This article is one of a series celebrating open scholarship during Open Access Week. It is brought to you by the Open Scholarship Committee.
“It’s like bungee jumping without a cord.”
This is what Pia Zeni remembers an instructor saying about creating impactful online courses on their own.
For many years, instructors of online courses often lacked the support and tools to create successful online courses. Many instructors still feel they lack resources. Meeting this need are two new Open Educational Resources (OERs): High Quality Online Courses and Humanizing Virtual Learning.
High Quality Online Courses (HQOC) is a course on how to improve course design and delivery for post-secondary learners. Humanizing Virtual Learning (HVL) is a guide to help post-secondary educators foster engagement, connection, and inclusivity in an online learning environment.
Housed on eCampusOntario’s Open Library Publishing Platform, both courses are licensed under the Ontario Commons License as well as a Creative Commons Attribution-NonCommercial-ShareAlike 4.0 International License. These licenses permit copying, reuse, and modification. However, the Ontario Commons license limits use to educators at Ontario colleges and universities, while the additional CC license allows for use by anyone, anywhere in the world.
Providing support to all online instructors was one of the course authors’ objectives. While conceptualizing these courses, authors Daniel Opperwall, Kristin Wilson, and Pia Zeni recognized that most institutions were not as well-resourced as Waterloo when it came to instructional designers and multimedia developers.
Instructors of online courses wanted pragmatic instruction with workable examples. They were asking “what does it look like?” and wanting to “see it.” HQOC and HVL were designed to provide that visual, said Zeni.
HQOC does this particularly well, as Zeni pointed out, ending each module with activities that allow educators to effectively build and plan actual parts of an online course.
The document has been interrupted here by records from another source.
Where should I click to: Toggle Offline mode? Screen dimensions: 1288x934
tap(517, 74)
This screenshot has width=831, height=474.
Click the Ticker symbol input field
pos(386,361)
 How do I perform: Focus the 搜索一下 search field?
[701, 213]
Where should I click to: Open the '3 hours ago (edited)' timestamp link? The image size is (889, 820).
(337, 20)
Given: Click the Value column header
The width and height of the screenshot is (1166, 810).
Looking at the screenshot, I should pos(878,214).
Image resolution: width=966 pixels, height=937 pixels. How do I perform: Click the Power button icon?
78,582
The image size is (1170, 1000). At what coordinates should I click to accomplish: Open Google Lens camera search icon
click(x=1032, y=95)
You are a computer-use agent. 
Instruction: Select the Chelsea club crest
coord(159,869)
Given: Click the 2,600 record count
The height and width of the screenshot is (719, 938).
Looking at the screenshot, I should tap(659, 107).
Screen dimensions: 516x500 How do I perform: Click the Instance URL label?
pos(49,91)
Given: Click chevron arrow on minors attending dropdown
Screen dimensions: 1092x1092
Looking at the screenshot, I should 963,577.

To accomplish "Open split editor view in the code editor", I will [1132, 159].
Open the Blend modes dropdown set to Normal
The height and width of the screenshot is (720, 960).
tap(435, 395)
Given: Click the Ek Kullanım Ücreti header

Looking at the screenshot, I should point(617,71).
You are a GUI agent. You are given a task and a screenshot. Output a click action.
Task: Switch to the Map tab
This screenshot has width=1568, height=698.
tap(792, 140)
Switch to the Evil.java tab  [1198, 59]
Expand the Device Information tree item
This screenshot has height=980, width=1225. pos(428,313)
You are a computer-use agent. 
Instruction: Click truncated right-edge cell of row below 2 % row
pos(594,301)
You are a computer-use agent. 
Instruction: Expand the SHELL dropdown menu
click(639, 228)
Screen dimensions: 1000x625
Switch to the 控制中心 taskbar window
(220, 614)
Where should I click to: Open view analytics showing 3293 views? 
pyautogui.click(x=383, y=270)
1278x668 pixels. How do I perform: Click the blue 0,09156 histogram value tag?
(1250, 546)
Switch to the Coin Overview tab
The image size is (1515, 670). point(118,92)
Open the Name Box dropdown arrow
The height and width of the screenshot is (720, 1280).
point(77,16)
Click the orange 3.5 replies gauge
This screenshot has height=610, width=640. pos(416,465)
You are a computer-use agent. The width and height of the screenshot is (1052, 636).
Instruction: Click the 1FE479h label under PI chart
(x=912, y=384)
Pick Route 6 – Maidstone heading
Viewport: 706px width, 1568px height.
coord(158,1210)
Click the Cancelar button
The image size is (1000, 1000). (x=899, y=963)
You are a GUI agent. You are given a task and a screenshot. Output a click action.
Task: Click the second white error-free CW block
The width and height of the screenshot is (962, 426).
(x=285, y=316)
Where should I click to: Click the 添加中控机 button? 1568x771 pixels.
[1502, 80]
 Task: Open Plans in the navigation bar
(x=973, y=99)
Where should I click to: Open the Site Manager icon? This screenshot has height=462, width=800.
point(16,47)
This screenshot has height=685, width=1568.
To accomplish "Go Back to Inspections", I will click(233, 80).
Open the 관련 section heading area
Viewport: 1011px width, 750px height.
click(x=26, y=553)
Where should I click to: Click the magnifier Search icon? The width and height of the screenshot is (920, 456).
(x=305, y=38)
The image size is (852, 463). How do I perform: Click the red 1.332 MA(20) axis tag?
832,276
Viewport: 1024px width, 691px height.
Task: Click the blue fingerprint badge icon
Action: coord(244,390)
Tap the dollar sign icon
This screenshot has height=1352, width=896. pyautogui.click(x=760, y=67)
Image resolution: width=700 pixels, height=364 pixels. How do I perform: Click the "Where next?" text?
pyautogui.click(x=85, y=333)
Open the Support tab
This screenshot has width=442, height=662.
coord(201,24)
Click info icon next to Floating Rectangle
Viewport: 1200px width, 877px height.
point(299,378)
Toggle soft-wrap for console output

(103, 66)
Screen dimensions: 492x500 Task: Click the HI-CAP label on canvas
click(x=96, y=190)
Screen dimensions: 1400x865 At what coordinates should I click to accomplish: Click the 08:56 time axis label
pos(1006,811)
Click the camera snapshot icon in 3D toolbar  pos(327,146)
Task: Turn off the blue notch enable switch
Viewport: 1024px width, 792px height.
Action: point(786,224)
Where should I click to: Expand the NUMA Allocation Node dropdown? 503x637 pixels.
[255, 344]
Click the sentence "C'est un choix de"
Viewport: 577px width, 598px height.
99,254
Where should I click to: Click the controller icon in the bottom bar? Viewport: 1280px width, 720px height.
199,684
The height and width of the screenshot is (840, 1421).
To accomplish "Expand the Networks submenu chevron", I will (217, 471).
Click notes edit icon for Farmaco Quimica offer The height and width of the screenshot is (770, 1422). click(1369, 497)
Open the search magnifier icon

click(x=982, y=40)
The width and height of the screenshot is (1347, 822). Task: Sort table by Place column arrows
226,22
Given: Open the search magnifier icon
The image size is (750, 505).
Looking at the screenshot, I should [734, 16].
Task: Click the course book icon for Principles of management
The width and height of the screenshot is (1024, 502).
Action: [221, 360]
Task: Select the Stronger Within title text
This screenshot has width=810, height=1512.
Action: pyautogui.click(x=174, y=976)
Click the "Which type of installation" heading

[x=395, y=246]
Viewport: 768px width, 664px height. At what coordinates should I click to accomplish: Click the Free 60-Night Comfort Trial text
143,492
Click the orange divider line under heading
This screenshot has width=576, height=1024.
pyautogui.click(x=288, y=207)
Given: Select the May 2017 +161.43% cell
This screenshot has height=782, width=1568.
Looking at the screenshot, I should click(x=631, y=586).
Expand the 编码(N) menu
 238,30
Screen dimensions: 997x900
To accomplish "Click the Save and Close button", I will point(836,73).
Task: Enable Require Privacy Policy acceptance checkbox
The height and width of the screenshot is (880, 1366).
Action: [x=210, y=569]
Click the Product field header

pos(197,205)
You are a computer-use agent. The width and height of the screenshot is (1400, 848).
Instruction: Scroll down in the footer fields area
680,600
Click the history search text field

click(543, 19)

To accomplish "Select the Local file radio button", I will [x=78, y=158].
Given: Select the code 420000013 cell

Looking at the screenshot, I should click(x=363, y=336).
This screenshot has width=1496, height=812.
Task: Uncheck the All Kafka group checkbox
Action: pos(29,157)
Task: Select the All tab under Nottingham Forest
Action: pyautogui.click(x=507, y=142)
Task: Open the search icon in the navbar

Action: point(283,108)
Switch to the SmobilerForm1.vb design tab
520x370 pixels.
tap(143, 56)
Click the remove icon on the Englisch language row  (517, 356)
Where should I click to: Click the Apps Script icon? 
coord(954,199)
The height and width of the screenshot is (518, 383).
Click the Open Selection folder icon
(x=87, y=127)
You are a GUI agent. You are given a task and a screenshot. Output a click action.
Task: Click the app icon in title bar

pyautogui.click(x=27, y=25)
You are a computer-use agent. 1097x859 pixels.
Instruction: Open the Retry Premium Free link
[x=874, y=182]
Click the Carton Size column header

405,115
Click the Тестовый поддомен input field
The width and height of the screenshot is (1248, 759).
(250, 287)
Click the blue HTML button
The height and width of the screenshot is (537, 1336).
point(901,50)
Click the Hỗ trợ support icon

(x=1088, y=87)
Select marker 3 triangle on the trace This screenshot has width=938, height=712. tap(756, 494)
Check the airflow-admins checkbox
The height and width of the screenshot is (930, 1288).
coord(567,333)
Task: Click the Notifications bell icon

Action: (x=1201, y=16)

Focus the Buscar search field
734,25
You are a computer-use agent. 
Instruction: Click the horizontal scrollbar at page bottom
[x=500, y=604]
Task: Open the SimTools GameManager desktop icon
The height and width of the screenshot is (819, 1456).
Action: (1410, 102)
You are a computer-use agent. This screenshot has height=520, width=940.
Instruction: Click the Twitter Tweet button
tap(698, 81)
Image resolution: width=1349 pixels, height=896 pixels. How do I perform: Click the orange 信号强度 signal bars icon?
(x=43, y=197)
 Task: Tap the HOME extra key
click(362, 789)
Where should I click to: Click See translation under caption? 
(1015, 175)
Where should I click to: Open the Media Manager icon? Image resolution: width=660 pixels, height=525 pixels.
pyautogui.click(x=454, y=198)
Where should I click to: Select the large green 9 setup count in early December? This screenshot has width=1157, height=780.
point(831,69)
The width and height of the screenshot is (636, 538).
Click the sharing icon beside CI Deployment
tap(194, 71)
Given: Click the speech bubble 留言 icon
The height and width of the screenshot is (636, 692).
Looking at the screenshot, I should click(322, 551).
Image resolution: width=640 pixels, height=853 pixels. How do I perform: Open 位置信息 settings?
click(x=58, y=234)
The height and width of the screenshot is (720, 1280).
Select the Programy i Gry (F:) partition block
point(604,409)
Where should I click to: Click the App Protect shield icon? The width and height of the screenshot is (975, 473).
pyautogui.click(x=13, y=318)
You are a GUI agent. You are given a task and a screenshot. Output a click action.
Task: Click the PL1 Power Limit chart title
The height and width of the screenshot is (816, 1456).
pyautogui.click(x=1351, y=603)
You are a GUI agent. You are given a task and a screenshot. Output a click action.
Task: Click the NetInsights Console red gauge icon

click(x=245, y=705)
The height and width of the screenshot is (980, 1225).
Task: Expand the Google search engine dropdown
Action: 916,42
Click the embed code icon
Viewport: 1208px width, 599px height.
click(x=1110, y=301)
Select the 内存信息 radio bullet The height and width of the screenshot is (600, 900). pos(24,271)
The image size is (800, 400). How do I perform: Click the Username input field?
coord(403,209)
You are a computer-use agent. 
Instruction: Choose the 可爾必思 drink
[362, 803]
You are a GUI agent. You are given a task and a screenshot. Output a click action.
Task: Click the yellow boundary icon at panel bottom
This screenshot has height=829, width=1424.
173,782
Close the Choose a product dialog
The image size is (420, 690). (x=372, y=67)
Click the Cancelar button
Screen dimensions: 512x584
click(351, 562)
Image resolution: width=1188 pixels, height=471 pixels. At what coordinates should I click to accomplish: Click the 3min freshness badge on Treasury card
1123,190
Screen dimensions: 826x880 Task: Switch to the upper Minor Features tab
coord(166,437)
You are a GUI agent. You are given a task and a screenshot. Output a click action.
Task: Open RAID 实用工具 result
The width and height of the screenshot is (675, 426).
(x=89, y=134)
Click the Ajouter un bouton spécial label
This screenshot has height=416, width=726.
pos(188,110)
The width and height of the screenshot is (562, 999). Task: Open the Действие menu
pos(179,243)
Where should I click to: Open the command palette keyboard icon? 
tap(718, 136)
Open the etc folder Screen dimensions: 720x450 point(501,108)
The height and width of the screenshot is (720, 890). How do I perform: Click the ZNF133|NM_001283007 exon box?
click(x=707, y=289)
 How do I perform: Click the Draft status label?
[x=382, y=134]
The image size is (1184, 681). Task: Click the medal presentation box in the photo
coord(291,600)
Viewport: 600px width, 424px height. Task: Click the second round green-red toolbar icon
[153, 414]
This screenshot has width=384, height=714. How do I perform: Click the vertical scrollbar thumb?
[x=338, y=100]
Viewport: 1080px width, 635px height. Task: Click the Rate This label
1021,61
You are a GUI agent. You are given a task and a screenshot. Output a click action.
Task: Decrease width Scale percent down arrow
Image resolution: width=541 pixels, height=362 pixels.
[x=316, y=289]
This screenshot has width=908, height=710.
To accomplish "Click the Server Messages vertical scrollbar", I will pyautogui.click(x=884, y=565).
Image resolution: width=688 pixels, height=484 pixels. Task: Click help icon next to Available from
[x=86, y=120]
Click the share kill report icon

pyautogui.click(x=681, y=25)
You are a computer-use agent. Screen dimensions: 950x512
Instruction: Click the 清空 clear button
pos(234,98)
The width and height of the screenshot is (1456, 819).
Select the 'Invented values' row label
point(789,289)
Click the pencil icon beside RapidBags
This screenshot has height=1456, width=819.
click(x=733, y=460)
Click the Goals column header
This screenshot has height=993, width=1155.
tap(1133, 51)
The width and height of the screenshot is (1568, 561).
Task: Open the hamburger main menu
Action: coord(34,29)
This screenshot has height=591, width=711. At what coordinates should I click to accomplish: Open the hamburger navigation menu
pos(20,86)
Because HQOC and HVL are open educational resources (OERs), instructors are able to customize them to suit their individual needs. “That’s the beauty of it,” said Opperwall. He pointed out that while a book can’t be reworked into something new to fit a different or more specific scenario, OERs are endlessly customizable. “You can mix and match, tweak it, change it, grab pieces of it…the possibilities are endless and more economical, and knowledge is being shared and built on,” Opperwall commented.
Not only can end users easily adapt the courses for their own uses, the authors can also update them. HQOC has not even been live a full year yet and Zeni has already been proactively adding to the “Resources for Further Study” sections when she finds something that would have been great to include. “I’ve already done that once or twice…and that’s one of the nice things about OERs. They are very easy to edit,” she said.
OERs will be increasingly important in academia, predict Opperwall and Zeni. Opperwall is currently involved in designing two more OERs, sponsored by the University of Waterloo Library through the OER Fellows Program. When asked what he would tell someone interested in creating or adapting an OER, he said, “I think what I’d say is why not? …This is going to be so much fun [and] it’s going to be so rewarding.”